What do we find the leaders in the church chiefly doing in the Acts of the Apostles in order to spread the gospel of Jesus Christ? It was preaching. Forms and ceremonies did not have much place in this great program of expansion. Peter preached on the Day of Pentecost (Acts 2:14), after the healing of the lame man (Acts 3:12), and on every occasion where there was an opportunity. Stephen's apology was really a sermon (Acts 7), Philip preached in Samaria (Acts 8:5), Peter and John did the same there and in many villages (Acts 8:25), Philip preached Jesus unto the eunuch (Acts 8:35), and Paul began preaching in Damascus a few days after his conversion and made it his main business from then on until his death some thirty or thirty-five years later (Acts 9:19-22). The words preach, preached, preacheth, and preaching are found nearly forty times in the Acts of the Apostles. The reading of the Scriptures, testimony, prayer, and singing supplemented the work of preaching as instruments of the Holy Spirit in His activity in the church.

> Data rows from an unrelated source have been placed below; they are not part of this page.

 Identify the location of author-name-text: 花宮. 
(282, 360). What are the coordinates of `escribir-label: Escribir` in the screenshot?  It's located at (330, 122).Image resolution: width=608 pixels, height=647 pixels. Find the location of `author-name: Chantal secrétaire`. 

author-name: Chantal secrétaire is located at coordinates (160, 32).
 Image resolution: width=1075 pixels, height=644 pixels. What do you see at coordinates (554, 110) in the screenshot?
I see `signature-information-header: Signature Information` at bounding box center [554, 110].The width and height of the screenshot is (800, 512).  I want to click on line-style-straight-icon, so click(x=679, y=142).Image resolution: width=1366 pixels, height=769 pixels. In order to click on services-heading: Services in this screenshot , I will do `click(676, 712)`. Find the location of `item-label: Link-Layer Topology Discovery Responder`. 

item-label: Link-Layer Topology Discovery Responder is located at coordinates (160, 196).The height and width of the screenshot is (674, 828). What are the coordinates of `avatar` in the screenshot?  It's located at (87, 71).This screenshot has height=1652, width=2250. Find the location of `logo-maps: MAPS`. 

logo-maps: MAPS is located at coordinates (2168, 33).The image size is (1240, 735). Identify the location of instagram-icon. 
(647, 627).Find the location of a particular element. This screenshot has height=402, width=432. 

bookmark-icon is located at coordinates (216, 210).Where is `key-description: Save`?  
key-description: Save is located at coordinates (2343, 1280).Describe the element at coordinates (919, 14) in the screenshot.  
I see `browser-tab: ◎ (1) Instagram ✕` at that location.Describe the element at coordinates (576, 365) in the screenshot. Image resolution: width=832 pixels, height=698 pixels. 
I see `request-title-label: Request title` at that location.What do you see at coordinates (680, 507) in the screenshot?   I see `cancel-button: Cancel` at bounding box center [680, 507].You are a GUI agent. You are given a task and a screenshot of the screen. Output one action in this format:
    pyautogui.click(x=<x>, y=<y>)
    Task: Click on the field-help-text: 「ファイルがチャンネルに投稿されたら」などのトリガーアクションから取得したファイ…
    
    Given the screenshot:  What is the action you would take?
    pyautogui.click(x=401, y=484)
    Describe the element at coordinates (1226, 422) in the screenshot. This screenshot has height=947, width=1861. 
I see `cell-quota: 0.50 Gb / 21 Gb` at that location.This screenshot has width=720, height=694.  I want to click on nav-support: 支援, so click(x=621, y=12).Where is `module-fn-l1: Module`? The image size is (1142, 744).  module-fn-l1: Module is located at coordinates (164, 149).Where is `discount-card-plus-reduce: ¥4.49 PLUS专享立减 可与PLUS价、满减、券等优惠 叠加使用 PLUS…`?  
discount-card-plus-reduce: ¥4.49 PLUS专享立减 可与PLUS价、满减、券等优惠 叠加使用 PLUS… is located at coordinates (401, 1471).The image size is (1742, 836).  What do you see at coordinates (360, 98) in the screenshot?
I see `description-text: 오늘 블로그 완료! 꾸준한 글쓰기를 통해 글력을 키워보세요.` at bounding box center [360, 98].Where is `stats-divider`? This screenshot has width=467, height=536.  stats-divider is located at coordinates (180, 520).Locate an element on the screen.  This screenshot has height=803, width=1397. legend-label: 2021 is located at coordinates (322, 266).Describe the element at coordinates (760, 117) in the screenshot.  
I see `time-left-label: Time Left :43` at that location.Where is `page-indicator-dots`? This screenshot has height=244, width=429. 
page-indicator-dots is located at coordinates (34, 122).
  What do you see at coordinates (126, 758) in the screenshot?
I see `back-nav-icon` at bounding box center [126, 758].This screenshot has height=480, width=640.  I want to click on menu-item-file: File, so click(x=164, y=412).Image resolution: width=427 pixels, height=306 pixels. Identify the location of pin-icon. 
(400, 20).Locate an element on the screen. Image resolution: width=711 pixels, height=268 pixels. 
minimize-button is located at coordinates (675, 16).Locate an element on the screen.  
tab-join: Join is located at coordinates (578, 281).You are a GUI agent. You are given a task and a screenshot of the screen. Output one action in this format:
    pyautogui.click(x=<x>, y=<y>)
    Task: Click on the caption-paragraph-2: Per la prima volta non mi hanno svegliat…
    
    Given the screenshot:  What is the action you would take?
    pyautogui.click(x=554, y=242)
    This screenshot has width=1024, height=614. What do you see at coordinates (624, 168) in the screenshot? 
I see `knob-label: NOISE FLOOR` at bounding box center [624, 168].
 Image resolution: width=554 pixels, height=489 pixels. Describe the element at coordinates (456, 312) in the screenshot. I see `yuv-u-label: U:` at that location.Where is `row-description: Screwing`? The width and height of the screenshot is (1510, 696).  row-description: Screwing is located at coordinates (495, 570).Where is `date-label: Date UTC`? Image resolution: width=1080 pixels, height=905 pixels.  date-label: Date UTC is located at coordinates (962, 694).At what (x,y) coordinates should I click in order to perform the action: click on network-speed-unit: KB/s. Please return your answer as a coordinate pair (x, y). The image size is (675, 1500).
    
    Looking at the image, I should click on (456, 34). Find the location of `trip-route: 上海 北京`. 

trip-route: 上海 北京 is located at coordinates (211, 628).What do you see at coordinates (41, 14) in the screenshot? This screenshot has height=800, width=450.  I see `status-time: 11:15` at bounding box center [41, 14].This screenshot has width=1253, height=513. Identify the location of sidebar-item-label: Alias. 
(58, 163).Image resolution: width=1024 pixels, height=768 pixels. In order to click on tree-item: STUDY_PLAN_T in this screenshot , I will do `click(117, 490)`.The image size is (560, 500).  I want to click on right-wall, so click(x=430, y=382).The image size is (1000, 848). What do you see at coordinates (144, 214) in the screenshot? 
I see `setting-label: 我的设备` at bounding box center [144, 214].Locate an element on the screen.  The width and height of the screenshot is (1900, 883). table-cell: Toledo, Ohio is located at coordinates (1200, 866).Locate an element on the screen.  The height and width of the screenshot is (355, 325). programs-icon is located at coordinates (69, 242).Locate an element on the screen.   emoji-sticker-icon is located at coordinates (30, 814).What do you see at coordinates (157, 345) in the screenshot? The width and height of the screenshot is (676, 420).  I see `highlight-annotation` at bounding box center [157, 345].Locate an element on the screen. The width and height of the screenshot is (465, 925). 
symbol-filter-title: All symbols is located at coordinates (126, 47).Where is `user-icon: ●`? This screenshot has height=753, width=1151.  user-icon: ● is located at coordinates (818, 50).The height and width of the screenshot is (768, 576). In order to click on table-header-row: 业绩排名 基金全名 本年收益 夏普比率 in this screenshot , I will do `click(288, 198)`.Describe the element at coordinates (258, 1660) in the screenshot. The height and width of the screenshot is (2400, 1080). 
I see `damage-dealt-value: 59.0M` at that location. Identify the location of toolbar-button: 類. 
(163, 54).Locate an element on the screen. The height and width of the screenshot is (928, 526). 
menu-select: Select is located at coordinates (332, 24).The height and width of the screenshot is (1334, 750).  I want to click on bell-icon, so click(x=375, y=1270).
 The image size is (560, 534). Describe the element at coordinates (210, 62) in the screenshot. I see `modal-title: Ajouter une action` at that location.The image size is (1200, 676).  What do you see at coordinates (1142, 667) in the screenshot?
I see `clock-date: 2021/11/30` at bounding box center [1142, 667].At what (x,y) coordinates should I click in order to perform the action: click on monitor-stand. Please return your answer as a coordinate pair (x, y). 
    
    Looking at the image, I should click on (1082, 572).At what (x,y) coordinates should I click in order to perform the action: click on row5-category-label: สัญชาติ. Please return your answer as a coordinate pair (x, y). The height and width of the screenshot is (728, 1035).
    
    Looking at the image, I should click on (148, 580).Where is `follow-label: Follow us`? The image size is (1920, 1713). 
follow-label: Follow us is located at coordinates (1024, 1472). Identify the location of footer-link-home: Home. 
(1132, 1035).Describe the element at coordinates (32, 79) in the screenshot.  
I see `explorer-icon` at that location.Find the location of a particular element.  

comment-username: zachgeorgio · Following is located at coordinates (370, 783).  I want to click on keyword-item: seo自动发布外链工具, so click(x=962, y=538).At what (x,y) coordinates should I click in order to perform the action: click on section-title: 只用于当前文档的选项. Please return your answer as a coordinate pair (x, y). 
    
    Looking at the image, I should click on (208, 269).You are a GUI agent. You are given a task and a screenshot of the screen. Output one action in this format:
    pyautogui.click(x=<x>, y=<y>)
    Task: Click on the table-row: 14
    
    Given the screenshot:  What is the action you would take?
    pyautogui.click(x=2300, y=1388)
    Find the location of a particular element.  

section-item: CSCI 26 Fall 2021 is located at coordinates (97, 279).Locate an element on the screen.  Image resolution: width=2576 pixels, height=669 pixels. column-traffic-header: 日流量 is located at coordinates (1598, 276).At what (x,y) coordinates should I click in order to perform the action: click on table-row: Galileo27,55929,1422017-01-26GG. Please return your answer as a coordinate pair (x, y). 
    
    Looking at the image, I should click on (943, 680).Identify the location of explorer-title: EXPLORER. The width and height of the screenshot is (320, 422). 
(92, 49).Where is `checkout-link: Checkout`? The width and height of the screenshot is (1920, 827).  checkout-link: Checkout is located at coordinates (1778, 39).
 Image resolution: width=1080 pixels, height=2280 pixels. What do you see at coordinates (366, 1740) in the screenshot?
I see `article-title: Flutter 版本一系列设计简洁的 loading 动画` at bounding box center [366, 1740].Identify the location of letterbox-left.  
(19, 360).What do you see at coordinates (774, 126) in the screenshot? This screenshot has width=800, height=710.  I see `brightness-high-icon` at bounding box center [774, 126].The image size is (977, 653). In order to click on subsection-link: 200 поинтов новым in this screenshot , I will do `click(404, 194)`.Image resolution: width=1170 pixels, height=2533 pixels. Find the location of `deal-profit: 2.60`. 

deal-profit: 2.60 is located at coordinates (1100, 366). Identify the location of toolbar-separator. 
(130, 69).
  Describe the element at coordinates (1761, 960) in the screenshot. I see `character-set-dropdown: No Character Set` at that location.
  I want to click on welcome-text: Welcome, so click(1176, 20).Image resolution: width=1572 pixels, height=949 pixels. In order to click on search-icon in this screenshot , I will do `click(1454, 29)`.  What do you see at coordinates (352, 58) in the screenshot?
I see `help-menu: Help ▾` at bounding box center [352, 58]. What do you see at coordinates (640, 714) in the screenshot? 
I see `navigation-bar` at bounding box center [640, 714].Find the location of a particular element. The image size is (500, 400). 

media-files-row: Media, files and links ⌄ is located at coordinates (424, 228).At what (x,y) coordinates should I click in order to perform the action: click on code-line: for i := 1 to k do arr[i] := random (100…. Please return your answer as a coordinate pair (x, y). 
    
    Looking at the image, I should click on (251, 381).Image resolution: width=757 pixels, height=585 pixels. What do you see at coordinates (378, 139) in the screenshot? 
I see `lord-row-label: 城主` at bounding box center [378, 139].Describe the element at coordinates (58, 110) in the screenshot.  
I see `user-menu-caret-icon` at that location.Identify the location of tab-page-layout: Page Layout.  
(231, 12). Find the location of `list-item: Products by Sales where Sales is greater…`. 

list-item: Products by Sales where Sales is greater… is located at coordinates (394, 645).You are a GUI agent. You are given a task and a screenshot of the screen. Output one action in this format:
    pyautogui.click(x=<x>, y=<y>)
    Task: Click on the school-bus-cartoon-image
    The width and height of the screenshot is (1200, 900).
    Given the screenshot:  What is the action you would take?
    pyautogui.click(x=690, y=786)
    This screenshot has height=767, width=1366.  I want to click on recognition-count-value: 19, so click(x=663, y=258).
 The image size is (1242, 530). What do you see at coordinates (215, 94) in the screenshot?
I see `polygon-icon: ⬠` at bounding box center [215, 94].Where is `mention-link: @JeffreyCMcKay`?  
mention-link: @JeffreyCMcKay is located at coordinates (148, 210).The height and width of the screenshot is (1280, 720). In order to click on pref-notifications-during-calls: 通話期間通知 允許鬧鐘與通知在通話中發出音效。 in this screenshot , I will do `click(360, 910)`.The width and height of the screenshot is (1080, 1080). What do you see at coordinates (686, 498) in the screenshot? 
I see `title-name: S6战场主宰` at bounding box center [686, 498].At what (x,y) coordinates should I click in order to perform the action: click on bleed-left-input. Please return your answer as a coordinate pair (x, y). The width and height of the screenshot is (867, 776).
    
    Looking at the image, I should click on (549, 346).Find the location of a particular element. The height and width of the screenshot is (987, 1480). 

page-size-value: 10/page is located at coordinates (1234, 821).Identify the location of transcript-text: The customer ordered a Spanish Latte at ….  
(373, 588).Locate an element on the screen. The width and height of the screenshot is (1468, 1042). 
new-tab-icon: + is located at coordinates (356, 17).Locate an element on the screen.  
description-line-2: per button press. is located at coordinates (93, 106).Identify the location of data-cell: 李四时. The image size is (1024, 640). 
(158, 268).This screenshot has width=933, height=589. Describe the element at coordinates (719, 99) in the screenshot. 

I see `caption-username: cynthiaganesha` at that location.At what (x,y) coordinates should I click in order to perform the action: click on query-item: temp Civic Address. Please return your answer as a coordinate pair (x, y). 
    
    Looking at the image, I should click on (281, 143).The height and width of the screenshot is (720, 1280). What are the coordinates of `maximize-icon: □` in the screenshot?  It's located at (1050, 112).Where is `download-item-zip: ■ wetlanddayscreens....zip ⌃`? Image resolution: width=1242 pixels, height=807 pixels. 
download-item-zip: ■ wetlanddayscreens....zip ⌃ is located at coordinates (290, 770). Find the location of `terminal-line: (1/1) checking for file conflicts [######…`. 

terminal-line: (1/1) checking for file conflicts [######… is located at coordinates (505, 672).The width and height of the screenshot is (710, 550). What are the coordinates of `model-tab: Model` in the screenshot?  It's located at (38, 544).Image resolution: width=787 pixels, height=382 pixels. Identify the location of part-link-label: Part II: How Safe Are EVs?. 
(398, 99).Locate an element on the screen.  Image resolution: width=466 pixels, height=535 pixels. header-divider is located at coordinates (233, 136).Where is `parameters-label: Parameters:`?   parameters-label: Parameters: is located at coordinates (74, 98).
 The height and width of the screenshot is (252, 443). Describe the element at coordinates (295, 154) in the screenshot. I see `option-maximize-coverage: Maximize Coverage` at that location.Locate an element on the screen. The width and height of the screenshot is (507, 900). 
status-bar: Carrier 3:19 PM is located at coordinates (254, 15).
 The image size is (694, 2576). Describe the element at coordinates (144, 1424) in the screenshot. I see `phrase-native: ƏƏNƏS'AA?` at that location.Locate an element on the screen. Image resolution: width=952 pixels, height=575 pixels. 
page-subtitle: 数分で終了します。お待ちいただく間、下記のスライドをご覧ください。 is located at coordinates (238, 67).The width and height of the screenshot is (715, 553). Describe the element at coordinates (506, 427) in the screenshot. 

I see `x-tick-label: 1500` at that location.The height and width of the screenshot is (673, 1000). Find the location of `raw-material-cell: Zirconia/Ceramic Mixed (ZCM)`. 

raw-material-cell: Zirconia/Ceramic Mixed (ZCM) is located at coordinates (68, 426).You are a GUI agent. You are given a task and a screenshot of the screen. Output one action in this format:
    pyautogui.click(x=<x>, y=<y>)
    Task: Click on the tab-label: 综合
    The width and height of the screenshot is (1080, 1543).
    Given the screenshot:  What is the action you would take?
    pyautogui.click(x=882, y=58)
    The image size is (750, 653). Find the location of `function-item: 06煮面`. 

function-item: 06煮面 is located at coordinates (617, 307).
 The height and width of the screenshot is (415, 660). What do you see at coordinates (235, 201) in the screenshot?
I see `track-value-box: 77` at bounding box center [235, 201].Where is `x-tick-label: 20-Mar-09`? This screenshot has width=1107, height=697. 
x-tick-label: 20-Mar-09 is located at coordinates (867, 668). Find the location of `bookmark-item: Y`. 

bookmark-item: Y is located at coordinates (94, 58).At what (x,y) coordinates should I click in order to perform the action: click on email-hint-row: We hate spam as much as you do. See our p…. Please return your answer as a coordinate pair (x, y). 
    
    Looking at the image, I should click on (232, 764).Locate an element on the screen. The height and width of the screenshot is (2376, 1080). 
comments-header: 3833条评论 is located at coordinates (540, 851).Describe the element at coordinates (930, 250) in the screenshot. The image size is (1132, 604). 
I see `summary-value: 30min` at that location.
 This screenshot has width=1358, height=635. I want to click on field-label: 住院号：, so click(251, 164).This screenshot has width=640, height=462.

(3) The church and the Kingdom of God. What is the relation of the expanding church to the kingdom of God? This is a question which is often asked; and there is some difference of opinion as to its answer. Christ often used the phrase "the kingdom of God" or "the kingdom," while Paul and the other writers of the Epistles often used the term "church." The former phrase is used one hundred and twelve times in the Gospels, while the term "church" is used only twice. In the Epistles the situation is almost reversed. The "church" is mentioned there one hundred and twelve times, while "the kingdom" or "the kingdom of God" is found only twenty-nine times. The kingdom is both present and future. It begins now, but will come to its full realization only in the future. Again, it is both spiritual -- within you, and social -- evident in the group activities of men. The church is undoubtedly closely related to the kingdom, but it is not to be completely identified with it. It may be thought of as the means whereby the kingdom is being developed, both within and without. If all men would heed its message, their hearts would be made right; and the kingdom which had thus been established within would soon dominate society. Thus, we would then have the kingdom of God on earth. But the majority of men will reject the call of the Holy Spirit through the church, and God will finally have to establish His kingdom on the earth by means of a direct intervention-- the Second Coming of Jesus Christ.

There are two perverse attitudes which may be taken toward the visible church. One is the attitude that mis-interprets the passage in Matthew 16:18,19 which describes the relation of Peter to the church. Those who do this make the church on earth supreme. The church takes the place of Christ, and men go to it instead of Him for forgiveness and salvation. This is a grievous mistake and greatly hinders the progress of the cause of Christ. The church is the best institution known to men, but it is imperfect and cannot take the place of God. The other perverse attitude toward the organized church is that of those who refuse to have anything to do with it. This is a calamity, although there are some well-meaning people involved in it. Any church which a person may join will be imperfect, both as a local and as a general institution. Nevertheless, the Holy Spirit has always been able to do more through organized effort than through isolated Christians. From the very first, God has sanctioned organized Christianity; and the normal thing for every Christian to do is to join some Christian church.


16 Flew, R. N., The Idea of Perfection in Christian Theology, Oxford University Press, London, 1934, pp. 13, 14. Used by permission.